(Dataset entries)

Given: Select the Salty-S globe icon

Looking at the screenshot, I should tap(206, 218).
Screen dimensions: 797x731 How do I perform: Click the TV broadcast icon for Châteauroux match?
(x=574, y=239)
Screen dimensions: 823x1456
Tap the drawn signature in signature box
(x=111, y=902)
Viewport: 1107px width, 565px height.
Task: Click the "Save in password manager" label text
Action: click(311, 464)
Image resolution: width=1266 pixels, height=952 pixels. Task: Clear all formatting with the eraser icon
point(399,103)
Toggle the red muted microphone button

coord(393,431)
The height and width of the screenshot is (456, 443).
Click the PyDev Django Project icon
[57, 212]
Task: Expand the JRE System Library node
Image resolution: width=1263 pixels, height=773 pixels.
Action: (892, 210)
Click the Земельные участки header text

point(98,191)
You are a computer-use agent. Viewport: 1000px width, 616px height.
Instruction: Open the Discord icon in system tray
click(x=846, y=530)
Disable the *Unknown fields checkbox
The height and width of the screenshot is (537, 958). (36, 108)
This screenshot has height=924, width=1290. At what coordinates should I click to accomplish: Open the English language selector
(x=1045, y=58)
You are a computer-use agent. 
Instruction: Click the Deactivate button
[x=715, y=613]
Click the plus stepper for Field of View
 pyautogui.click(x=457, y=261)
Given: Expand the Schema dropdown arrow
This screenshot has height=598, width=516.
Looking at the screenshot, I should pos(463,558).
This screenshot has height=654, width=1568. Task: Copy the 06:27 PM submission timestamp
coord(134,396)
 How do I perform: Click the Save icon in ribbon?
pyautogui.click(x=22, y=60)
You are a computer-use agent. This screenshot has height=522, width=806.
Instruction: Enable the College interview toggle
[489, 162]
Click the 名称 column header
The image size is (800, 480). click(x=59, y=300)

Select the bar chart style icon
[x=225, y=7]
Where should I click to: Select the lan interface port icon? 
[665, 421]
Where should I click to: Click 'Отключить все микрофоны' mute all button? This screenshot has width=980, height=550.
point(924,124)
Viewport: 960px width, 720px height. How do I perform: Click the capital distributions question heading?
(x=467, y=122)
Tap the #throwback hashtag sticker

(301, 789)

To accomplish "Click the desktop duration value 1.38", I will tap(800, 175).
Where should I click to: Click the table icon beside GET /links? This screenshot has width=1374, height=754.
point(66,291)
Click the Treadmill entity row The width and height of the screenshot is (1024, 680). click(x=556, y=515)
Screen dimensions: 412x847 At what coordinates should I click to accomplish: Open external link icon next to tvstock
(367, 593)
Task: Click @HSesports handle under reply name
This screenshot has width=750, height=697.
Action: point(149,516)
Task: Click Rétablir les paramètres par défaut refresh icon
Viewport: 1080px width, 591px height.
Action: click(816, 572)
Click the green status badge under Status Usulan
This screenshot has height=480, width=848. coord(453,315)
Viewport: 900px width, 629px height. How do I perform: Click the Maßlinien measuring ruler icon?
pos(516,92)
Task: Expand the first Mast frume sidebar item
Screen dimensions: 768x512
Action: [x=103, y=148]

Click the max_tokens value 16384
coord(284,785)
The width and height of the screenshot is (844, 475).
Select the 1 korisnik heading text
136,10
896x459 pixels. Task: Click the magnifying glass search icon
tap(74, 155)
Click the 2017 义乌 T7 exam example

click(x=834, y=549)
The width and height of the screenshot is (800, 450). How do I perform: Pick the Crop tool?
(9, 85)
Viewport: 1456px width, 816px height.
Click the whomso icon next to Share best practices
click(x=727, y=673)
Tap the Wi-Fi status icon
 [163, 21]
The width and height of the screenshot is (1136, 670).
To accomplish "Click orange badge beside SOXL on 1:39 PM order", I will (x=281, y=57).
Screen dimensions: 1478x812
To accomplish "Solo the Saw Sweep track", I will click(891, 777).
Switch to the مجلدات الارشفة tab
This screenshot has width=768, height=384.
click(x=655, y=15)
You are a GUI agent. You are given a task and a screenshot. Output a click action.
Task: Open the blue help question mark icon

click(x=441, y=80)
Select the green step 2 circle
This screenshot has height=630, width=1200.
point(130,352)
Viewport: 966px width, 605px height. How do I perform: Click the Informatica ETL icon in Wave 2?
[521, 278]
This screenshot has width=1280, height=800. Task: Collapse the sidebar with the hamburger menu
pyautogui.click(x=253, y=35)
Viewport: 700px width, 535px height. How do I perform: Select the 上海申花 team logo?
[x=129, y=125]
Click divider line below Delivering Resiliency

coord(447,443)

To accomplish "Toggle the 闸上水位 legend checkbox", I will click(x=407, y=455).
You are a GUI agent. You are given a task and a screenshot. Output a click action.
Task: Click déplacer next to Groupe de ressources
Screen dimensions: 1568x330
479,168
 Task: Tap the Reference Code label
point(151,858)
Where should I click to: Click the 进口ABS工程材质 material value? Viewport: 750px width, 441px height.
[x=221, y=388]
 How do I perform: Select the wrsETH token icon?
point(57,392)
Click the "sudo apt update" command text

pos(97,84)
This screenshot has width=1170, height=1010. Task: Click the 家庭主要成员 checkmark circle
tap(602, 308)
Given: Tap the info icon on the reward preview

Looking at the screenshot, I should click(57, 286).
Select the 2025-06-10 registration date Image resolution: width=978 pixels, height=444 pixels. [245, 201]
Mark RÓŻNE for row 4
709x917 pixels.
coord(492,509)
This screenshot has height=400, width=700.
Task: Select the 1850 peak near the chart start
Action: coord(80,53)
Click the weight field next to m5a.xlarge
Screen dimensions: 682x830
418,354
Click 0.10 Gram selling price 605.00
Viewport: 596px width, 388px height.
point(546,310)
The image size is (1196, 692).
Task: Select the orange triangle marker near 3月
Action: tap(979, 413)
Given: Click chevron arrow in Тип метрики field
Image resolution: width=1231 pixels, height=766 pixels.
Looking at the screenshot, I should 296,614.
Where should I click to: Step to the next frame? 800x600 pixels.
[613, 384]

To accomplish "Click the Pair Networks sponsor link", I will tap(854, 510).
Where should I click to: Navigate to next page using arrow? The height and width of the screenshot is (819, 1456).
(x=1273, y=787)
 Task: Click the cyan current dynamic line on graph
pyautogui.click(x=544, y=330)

TASK: An exact copy of every entry is what is needed here.

ANSWER SPACE:
Given: Select the Salty-S globe icon

Looking at the screenshot, I should tap(206, 218).
Screen dimensions: 797x731 How do I perform: Click the TV broadcast icon for Châteauroux match?
(x=574, y=239)
Screen dimensions: 823x1456
Tap the drawn signature in signature box
(x=111, y=902)
Viewport: 1107px width, 565px height.
Task: Click the "Save in password manager" label text
Action: click(311, 464)
Image resolution: width=1266 pixels, height=952 pixels. Task: Clear all formatting with the eraser icon
point(399,103)
Toggle the red muted microphone button

coord(393,431)
The height and width of the screenshot is (456, 443).
Click the PyDev Django Project icon
[57, 212]
Task: Expand the JRE System Library node
Image resolution: width=1263 pixels, height=773 pixels.
Action: (892, 210)
Click the Земельные участки header text

point(98,191)
You are a computer-use agent. Viewport: 1000px width, 616px height.
Instruction: Open the Discord icon in system tray
click(x=846, y=530)
Disable the *Unknown fields checkbox
The height and width of the screenshot is (537, 958). (36, 108)
This screenshot has height=924, width=1290. At what coordinates should I click to accomplish: Open the English language selector
(x=1045, y=58)
You are a computer-use agent. 
Instruction: Click the Deactivate button
[x=715, y=613]
Click the plus stepper for Field of View
 pyautogui.click(x=457, y=261)
Given: Expand the Schema dropdown arrow
This screenshot has height=598, width=516.
Looking at the screenshot, I should pos(463,558).
This screenshot has height=654, width=1568. Task: Copy the 06:27 PM submission timestamp
coord(134,396)
 How do I perform: Click the Save icon in ribbon?
pyautogui.click(x=22, y=60)
You are a computer-use agent. This screenshot has height=522, width=806.
Instruction: Enable the College interview toggle
[489, 162]
Click the 名称 column header
The image size is (800, 480). click(x=59, y=300)

Select the bar chart style icon
[x=225, y=7]
Where should I click to: Select the lan interface port icon? 
[665, 421]
Where should I click to: Click 'Отключить все микрофоны' mute all button? This screenshot has width=980, height=550.
point(924,124)
Viewport: 960px width, 720px height. How do I perform: Click the capital distributions question heading?
(x=467, y=122)
Tap the #throwback hashtag sticker

(301, 789)

To accomplish "Click the desktop duration value 1.38", I will tap(800, 175).
Where should I click to: Click the table icon beside GET /links? This screenshot has width=1374, height=754.
point(66,291)
Click the Treadmill entity row The width and height of the screenshot is (1024, 680). click(x=556, y=515)
Screen dimensions: 412x847 At what coordinates should I click to accomplish: Open external link icon next to tvstock
(367, 593)
Task: Click @HSesports handle under reply name
This screenshot has width=750, height=697.
Action: point(149,516)
Task: Click Rétablir les paramètres par défaut refresh icon
Viewport: 1080px width, 591px height.
Action: click(816, 572)
Click the green status badge under Status Usulan
This screenshot has height=480, width=848. coord(453,315)
Viewport: 900px width, 629px height. How do I perform: Click the Maßlinien measuring ruler icon?
pos(516,92)
Task: Expand the first Mast frume sidebar item
Screen dimensions: 768x512
Action: [x=103, y=148]

Click the max_tokens value 16384
coord(284,785)
The width and height of the screenshot is (844, 475).
Select the 1 korisnik heading text
136,10
896x459 pixels. Task: Click the magnifying glass search icon
tap(74, 155)
Click the 2017 义乌 T7 exam example

click(x=834, y=549)
The width and height of the screenshot is (800, 450). How do I perform: Pick the Crop tool?
(9, 85)
Viewport: 1456px width, 816px height.
Click the whomso icon next to Share best practices
click(x=727, y=673)
Tap the Wi-Fi status icon
 [163, 21]
The width and height of the screenshot is (1136, 670).
To accomplish "Click orange badge beside SOXL on 1:39 PM order", I will (x=281, y=57).
Screen dimensions: 1478x812
To accomplish "Solo the Saw Sweep track", I will click(891, 777).
Switch to the مجلدات الارشفة tab
This screenshot has width=768, height=384.
click(x=655, y=15)
You are a GUI agent. You are given a task and a screenshot. Output a click action.
Task: Open the blue help question mark icon

click(x=441, y=80)
Select the green step 2 circle
This screenshot has height=630, width=1200.
point(130,352)
Viewport: 966px width, 605px height. How do I perform: Click the Informatica ETL icon in Wave 2?
[521, 278]
This screenshot has width=1280, height=800. Task: Collapse the sidebar with the hamburger menu
pyautogui.click(x=253, y=35)
Viewport: 700px width, 535px height. How do I perform: Select the 上海申花 team logo?
[x=129, y=125]
Click divider line below Delivering Resiliency

coord(447,443)

To accomplish "Toggle the 闸上水位 legend checkbox", I will click(x=407, y=455).
You are a GUI agent. You are given a task and a screenshot. Output a click action.
Task: Click déplacer next to Groupe de ressources
Screen dimensions: 1568x330
479,168
 Task: Tap the Reference Code label
point(151,858)
Where should I click to: Click the 进口ABS工程材质 material value? Viewport: 750px width, 441px height.
[x=221, y=388]
 How do I perform: Select the wrsETH token icon?
point(57,392)
Click the "sudo apt update" command text

pos(97,84)
This screenshot has width=1170, height=1010. Task: Click the 家庭主要成员 checkmark circle
tap(602, 308)
Given: Tap the info icon on the reward preview

Looking at the screenshot, I should click(57, 286).
Select the 2025-06-10 registration date Image resolution: width=978 pixels, height=444 pixels. [245, 201]
Mark RÓŻNE for row 4
709x917 pixels.
coord(492,509)
This screenshot has height=400, width=700.
Task: Select the 1850 peak near the chart start
Action: coord(80,53)
Click the weight field next to m5a.xlarge
Screen dimensions: 682x830
418,354
Click 0.10 Gram selling price 605.00
Viewport: 596px width, 388px height.
point(546,310)
The image size is (1196, 692).
Task: Select the orange triangle marker near 3月
Action: tap(979, 413)
Given: Click chevron arrow in Тип метрики field
Image resolution: width=1231 pixels, height=766 pixels.
Looking at the screenshot, I should 296,614.
Where should I click to: Step to the next frame? 800x600 pixels.
[613, 384]

To accomplish "Click the Pair Networks sponsor link", I will tap(854, 510).
Where should I click to: Navigate to next page using arrow? The height and width of the screenshot is (819, 1456).
(x=1273, y=787)
 Task: Click the cyan current dynamic line on graph
pyautogui.click(x=544, y=330)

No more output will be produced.